Bazı hastalıklar vardır; ne ateş yapar ne öksürük...
Ama insanın benliğini içten içe kemirir. Koltuk hastalığı da bunlardan biridir. Mevkilerin, makamların geçici olmadığını sananlarda sıkça rastlanır bu sendroma. Özellikle bizim coğrafyada, hatta tüm Türkiye genelinde—Devrek dâhil—son yıllarda yaygın görülen bir siyasi virüsle karşı karşıyayız: Koltuk zehirlenmesi.
Hastalığın üç evresi var. Tıpkı klasik bir senaryo gibi; giriş, gelişme, sonuç...
1. Evre: "Adayım ama tevazu elden bırakmam."
Hastalık ilk olarak koltuk çevresinde dolananlarda baş gösterir. Erken teşhis konursa, kişi bu aşamayı sadece birkaç egosal öksürükle atlatabilir.

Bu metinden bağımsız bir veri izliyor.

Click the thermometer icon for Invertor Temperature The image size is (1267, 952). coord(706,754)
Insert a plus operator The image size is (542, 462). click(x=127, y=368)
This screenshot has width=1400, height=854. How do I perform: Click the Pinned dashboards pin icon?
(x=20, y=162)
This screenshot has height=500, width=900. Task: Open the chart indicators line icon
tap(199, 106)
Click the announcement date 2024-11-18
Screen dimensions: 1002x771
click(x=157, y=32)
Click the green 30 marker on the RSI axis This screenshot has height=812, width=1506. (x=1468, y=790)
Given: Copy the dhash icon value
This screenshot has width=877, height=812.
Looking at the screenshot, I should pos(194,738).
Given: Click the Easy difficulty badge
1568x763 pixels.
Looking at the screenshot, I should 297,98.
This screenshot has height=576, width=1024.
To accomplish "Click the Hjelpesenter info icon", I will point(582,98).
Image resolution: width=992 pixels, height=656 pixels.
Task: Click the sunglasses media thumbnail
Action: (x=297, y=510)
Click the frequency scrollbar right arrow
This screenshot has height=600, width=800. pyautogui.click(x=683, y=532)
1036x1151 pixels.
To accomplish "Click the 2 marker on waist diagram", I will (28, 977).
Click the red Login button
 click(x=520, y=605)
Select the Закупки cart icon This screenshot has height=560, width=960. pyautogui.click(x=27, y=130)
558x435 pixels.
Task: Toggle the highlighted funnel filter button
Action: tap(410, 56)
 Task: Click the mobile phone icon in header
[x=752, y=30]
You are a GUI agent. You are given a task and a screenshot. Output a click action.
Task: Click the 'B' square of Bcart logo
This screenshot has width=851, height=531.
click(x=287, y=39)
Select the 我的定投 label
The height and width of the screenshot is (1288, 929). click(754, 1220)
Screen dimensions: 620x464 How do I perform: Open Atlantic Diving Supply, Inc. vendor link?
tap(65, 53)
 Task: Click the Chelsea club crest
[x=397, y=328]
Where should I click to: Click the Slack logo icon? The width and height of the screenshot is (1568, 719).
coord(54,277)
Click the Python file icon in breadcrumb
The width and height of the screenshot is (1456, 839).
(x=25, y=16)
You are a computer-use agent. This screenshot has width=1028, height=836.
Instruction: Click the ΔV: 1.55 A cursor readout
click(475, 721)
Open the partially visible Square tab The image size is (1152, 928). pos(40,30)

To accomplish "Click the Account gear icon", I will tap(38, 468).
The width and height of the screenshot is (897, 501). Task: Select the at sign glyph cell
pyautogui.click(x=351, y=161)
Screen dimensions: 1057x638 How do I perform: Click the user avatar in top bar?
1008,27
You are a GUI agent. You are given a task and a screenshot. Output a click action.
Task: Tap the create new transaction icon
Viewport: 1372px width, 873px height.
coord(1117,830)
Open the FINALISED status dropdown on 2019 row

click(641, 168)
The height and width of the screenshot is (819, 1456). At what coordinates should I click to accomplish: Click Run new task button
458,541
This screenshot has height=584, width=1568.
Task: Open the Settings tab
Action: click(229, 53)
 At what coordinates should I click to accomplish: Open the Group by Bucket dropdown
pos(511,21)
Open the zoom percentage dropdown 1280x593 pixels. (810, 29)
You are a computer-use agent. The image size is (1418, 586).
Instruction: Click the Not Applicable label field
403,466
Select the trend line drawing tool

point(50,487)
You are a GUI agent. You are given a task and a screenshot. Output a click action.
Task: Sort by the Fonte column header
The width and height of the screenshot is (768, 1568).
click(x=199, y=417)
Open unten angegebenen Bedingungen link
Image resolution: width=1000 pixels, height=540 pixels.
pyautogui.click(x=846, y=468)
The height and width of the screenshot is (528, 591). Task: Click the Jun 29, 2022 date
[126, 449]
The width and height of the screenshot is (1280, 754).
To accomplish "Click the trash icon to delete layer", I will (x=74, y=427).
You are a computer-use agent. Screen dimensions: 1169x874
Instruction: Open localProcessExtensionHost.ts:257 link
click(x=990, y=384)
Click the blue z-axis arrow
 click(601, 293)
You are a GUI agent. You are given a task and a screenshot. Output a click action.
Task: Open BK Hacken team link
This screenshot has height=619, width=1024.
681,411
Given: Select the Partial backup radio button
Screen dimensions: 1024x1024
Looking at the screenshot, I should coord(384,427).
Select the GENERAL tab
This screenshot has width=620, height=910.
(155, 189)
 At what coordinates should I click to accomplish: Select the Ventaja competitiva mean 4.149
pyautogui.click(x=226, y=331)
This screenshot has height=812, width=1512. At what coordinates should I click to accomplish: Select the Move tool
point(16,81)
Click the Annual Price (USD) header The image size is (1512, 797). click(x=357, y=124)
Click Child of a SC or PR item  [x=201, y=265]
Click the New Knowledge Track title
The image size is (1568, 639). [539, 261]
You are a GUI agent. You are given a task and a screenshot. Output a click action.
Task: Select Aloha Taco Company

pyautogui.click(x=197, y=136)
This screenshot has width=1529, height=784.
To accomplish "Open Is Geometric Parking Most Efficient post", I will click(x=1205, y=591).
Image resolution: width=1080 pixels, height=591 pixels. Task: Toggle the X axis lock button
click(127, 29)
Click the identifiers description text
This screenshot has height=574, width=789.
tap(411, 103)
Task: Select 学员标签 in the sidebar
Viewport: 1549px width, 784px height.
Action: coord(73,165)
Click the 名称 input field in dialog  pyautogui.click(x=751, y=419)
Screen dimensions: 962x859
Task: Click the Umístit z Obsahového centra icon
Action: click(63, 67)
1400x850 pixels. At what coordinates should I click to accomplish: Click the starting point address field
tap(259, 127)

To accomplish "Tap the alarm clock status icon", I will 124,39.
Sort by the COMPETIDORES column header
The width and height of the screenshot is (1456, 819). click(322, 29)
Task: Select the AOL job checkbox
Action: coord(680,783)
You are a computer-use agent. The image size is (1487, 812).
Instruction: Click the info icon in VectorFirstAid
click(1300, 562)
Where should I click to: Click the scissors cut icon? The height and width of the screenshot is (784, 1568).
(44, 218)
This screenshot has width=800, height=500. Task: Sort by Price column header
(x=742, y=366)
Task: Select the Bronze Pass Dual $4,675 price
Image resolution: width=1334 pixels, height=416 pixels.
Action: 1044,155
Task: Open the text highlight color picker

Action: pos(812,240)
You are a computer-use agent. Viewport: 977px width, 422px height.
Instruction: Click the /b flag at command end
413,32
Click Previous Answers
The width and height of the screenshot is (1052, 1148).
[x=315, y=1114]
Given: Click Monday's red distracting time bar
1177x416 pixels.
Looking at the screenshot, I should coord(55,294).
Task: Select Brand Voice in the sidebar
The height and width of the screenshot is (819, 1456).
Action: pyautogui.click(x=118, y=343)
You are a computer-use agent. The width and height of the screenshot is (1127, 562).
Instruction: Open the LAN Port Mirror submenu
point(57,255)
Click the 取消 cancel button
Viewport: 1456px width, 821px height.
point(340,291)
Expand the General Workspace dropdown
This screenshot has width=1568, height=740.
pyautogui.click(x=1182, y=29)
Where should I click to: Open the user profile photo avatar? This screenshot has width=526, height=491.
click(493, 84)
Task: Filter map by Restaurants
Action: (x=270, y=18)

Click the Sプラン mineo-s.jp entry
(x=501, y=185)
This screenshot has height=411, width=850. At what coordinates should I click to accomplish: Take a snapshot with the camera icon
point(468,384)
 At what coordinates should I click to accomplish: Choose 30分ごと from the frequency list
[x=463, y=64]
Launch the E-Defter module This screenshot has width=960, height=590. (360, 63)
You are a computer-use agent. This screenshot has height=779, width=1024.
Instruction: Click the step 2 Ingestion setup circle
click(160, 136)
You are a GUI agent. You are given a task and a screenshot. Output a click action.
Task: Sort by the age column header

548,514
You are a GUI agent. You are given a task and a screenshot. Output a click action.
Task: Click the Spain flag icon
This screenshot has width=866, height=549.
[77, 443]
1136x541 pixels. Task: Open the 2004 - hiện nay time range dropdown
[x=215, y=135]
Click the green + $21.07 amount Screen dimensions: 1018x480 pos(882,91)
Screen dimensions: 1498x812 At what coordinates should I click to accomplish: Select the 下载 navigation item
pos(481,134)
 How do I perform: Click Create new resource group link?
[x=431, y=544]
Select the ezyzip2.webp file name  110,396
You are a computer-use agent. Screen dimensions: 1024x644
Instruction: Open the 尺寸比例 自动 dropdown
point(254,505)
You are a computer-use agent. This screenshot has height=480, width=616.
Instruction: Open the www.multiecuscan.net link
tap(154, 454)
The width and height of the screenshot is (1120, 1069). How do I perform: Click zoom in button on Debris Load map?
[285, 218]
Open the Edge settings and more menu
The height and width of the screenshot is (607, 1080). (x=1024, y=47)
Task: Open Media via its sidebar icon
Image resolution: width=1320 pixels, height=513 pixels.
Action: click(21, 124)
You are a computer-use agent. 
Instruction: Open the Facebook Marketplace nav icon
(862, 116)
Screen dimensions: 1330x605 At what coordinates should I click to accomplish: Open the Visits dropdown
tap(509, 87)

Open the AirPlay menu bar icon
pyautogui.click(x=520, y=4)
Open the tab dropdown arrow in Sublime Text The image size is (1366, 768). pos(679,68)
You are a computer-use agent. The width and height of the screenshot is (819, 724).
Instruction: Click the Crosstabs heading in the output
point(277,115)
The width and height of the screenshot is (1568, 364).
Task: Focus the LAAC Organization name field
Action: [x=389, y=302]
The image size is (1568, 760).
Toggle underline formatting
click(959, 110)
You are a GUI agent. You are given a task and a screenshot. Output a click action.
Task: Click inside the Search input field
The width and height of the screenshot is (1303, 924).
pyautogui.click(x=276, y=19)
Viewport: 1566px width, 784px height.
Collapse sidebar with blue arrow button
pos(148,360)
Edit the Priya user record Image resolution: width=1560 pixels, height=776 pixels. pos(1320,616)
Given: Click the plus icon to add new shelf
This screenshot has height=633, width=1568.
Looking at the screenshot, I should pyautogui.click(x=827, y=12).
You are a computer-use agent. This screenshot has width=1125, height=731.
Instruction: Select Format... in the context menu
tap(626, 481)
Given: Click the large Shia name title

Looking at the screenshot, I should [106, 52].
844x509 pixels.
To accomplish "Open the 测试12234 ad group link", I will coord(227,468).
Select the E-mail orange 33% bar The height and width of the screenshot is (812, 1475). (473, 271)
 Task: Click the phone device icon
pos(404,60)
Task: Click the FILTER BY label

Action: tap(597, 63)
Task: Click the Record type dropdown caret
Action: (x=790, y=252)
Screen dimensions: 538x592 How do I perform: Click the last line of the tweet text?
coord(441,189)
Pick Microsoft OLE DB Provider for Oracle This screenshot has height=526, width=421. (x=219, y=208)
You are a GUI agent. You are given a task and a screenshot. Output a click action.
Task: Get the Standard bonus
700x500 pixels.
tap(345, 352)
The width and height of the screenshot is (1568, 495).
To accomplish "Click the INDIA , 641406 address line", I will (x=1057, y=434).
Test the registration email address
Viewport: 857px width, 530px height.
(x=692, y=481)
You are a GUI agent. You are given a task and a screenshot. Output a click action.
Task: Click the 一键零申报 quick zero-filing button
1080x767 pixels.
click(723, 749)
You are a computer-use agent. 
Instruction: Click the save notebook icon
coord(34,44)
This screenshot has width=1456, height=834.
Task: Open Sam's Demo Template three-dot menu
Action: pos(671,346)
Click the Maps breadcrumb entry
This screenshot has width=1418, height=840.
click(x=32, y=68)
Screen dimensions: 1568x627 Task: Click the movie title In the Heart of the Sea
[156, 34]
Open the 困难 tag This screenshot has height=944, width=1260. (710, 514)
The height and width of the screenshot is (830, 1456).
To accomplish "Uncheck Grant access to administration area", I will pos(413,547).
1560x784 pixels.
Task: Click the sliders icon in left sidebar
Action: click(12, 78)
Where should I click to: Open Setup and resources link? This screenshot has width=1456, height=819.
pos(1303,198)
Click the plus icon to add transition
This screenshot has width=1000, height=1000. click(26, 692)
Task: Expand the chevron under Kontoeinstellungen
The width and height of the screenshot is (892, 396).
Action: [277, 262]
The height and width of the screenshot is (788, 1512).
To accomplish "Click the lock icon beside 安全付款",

Ancak bağışıklığı zayıf olanlar bir süre sonra "Ben olmasam bu iş yürümez" halüsinasyonları görmeye başlar.
2. Evre: "Koltuk benim bedenimle bütünleşti."
En riskli evredir. Hasta artık koltukla bir bütün haline gelir. Kalkmak istemez. Koltuk ne kadar batarsa batsın, "rahattır" der. Nöbetler başlar: seçim yaklaştıkça heyecan artar, anket gördükçe kalp çarpar. Bu aşamada hasta, etrafındaki herkesin ona karşı komplo kurduğuna inanır. Sağlığa en zararlı evredir; çünkü gerçeklik algısını bozar.
3. Evre: "O koltuk benimdi, düşmedim, itildim!"
Koltuk elden gidince hasta travma geçirir. Eşekten düşmüşe döner. Kapı kollarını koltuk zanneder, otobüs durağındaki bankı bile makam sanır. Rüyalarında hâlâ kurdele keser, temel atar. Eline geçen her mikrofonu kürsü sanar, içinden konuşmalar yapar.
Koltuk, tarihte ilk defa Mısır'da görülmüş. Ama o zamanlar oturmak için değil, sembol içinmiş. Zaten koltuk hep semboldür: güç, iktidar, kibir, hırs...
On altıncı yüzyıldan bu yana koltuk siyasetle tanıştı tanışalı, nice karakterleri çürüttü. Bir fotoğrafa fazla yaklaşınca nasıl bulanıklaşırsa, bazı siyasetçilere de yaklaştıkça büyü bozuluyor. Uzakken halkın adamı, yaklaştıkça makamın esiri...
Ceketin bile astarı var; ama bazı yüzlerin astarı yok. Maskeler bir bir düşüyor. Ve anlıyoruz ki: Koltuk, ısırgan otundan dikilmiş bir elbisedir. Her tarafını batırır, kaşındırır, can yakar.
İnsan, anne karnına sığarken dünyaya neden sığamadığını, sonra da iki metrelik yere nasıl sığacağını düşünmeli. Çünkü kişiliğini makamdan alanlar, koltuk gittiğinde kişiliksiz kalmaya mahkûmdur. Oturacak değil, kalacak yeri olmalı insanın. Bir kalpte, bir duada...
Şimdi yeni bir moda başladı:
“Dava ederim, mahkemeye veririm!”
Eyvallah, hukuk içinde hakkını aramak en doğal haktır. Ama haksız çıkarsan da bedeline katlanırsın. Mahkemeyi tehdit değil, adalet aracı olarak görmek gerek. Çünkü hukuk kör olabilir ama basın gözlüdür. Basın, maskelerin ardında oynanan tiyatroyu görür. Ve perdeyi açar.
Eğer sen kamusal kimliğini şahsi zevklerin uğruna kullanıyorsan, eğer halkın vergisiyle fantezi âlemleri kuruyorsan, personeline baskı yapıyor, halkı eziyor, etik dışı harcamalarla bütçeyi delik deşik ediyorsan... O zaman kimse sana "artistlik yapma" demez; sadece "Yeşilçam seni bekliyor" der.
Koltuk baki değil. Ömür de değil. Her cümlenin bir noktası vardır. Ve unutma: Ne kadar yüksekte durursan dur, gökyüzüne yaklaştığın kadar yere düşmeye de adaysın.
Kalıcı olan tek şey, nasıl hatırlandığındır.